▶ **WORK TASK**
Of the material below, the lines to be retyped are those from the line containing "Image resolution: width=1280" through the line containing "This screenshot has height=397, width=770.", inclusive; reproduce them exactly.

▶ **GIVEN RECORDS**
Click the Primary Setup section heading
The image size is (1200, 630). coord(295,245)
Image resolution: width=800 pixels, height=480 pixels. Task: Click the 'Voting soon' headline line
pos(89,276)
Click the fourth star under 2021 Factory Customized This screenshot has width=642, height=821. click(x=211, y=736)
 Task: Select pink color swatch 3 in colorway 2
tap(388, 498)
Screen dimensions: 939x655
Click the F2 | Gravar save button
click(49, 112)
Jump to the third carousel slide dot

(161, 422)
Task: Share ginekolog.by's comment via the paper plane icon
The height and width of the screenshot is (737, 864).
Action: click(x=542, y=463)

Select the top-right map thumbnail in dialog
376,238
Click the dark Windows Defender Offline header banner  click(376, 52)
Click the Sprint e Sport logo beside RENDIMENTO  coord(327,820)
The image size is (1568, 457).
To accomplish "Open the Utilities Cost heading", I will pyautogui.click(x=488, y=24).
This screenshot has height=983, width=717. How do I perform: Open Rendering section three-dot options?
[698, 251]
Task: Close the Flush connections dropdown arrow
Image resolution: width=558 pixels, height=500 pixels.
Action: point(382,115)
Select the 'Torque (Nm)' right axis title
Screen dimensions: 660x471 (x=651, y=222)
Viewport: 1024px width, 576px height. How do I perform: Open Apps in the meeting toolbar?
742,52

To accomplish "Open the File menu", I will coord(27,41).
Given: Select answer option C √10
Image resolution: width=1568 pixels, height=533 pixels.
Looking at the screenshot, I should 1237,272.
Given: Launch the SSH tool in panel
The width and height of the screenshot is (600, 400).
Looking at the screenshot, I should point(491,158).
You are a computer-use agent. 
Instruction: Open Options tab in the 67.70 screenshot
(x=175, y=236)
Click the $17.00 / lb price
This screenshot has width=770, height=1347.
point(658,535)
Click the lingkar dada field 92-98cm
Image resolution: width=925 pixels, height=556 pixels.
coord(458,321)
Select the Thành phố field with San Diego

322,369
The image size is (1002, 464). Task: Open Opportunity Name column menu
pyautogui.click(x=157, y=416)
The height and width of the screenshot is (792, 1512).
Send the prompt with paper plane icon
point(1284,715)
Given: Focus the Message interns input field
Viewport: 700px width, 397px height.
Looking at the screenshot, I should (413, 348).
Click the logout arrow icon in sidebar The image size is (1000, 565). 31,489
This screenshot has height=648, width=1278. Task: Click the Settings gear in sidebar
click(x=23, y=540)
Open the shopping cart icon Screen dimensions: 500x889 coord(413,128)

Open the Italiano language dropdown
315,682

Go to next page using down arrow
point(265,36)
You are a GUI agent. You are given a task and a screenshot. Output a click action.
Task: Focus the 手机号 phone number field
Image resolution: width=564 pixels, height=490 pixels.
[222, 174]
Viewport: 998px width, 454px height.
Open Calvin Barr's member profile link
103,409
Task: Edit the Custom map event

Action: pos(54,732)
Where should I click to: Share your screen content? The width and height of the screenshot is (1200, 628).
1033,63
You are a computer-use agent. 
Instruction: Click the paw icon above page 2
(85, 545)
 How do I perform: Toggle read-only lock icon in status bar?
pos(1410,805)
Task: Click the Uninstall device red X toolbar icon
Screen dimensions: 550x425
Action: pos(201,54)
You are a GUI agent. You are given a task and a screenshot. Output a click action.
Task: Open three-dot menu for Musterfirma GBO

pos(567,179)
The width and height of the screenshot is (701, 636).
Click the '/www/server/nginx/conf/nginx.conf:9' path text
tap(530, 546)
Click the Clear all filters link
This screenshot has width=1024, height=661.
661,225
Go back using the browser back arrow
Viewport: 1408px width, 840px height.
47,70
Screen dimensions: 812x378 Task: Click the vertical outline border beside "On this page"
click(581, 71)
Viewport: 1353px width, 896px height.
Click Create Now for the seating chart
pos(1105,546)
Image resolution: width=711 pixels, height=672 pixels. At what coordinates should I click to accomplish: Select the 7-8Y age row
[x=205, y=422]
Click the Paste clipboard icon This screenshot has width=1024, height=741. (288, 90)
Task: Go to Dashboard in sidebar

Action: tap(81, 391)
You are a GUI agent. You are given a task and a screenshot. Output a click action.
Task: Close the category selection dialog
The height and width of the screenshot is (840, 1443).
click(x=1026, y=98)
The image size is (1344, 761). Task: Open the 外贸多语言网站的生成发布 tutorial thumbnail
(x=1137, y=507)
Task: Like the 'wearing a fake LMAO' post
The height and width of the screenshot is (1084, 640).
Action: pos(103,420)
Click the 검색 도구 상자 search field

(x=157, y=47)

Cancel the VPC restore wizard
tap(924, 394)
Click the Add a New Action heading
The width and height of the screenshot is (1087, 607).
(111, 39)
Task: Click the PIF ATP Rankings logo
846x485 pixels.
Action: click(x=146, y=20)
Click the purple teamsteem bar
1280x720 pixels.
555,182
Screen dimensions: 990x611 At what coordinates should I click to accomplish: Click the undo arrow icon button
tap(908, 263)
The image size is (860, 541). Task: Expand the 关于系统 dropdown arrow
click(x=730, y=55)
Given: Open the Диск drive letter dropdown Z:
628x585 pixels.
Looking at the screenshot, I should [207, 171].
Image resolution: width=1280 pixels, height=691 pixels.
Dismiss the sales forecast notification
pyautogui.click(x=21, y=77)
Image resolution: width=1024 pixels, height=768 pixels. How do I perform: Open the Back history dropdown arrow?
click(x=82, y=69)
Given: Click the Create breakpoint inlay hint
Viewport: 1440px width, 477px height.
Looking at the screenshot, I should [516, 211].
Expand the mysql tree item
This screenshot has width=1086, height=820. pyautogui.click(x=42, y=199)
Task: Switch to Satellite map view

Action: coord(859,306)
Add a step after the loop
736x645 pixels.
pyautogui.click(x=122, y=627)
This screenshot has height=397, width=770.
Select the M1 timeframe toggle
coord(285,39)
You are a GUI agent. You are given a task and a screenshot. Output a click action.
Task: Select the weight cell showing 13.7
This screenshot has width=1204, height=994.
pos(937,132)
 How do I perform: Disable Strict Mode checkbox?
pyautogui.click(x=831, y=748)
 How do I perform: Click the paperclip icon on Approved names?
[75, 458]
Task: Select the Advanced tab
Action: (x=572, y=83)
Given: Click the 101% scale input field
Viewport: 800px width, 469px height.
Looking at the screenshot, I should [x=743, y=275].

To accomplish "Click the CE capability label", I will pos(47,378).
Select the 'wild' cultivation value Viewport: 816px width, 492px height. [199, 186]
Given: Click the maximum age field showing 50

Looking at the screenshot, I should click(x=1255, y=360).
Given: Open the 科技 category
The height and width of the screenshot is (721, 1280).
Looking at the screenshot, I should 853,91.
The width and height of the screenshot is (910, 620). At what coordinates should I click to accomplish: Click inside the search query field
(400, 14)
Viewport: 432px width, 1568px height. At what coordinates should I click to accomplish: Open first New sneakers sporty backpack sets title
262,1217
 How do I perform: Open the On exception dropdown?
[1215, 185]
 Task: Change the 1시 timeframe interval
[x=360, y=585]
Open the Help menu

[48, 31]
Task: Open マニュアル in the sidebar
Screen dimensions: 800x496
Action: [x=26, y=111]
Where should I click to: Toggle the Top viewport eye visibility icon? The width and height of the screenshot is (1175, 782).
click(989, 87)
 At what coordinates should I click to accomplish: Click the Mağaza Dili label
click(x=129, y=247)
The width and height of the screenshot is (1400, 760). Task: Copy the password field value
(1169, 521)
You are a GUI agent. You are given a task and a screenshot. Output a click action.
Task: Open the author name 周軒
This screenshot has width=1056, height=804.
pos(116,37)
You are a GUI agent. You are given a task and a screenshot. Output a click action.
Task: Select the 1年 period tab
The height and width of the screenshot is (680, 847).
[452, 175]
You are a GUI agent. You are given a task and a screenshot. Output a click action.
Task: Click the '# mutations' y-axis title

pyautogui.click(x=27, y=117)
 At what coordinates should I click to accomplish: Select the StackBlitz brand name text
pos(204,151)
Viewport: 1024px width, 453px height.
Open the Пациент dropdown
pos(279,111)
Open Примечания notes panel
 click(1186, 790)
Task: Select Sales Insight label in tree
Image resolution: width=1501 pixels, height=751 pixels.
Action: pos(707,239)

▶ **YOUR RESPONSE**
Image resolution: width=1280 pixels, height=691 pixels.
Dismiss the sales forecast notification
pyautogui.click(x=21, y=77)
Image resolution: width=1024 pixels, height=768 pixels. How do I perform: Open the Back history dropdown arrow?
click(x=82, y=69)
Given: Click the Create breakpoint inlay hint
Viewport: 1440px width, 477px height.
Looking at the screenshot, I should [516, 211].
Expand the mysql tree item
This screenshot has width=1086, height=820. pyautogui.click(x=42, y=199)
Task: Switch to Satellite map view

Action: coord(859,306)
Add a step after the loop
736x645 pixels.
pyautogui.click(x=122, y=627)
This screenshot has height=397, width=770.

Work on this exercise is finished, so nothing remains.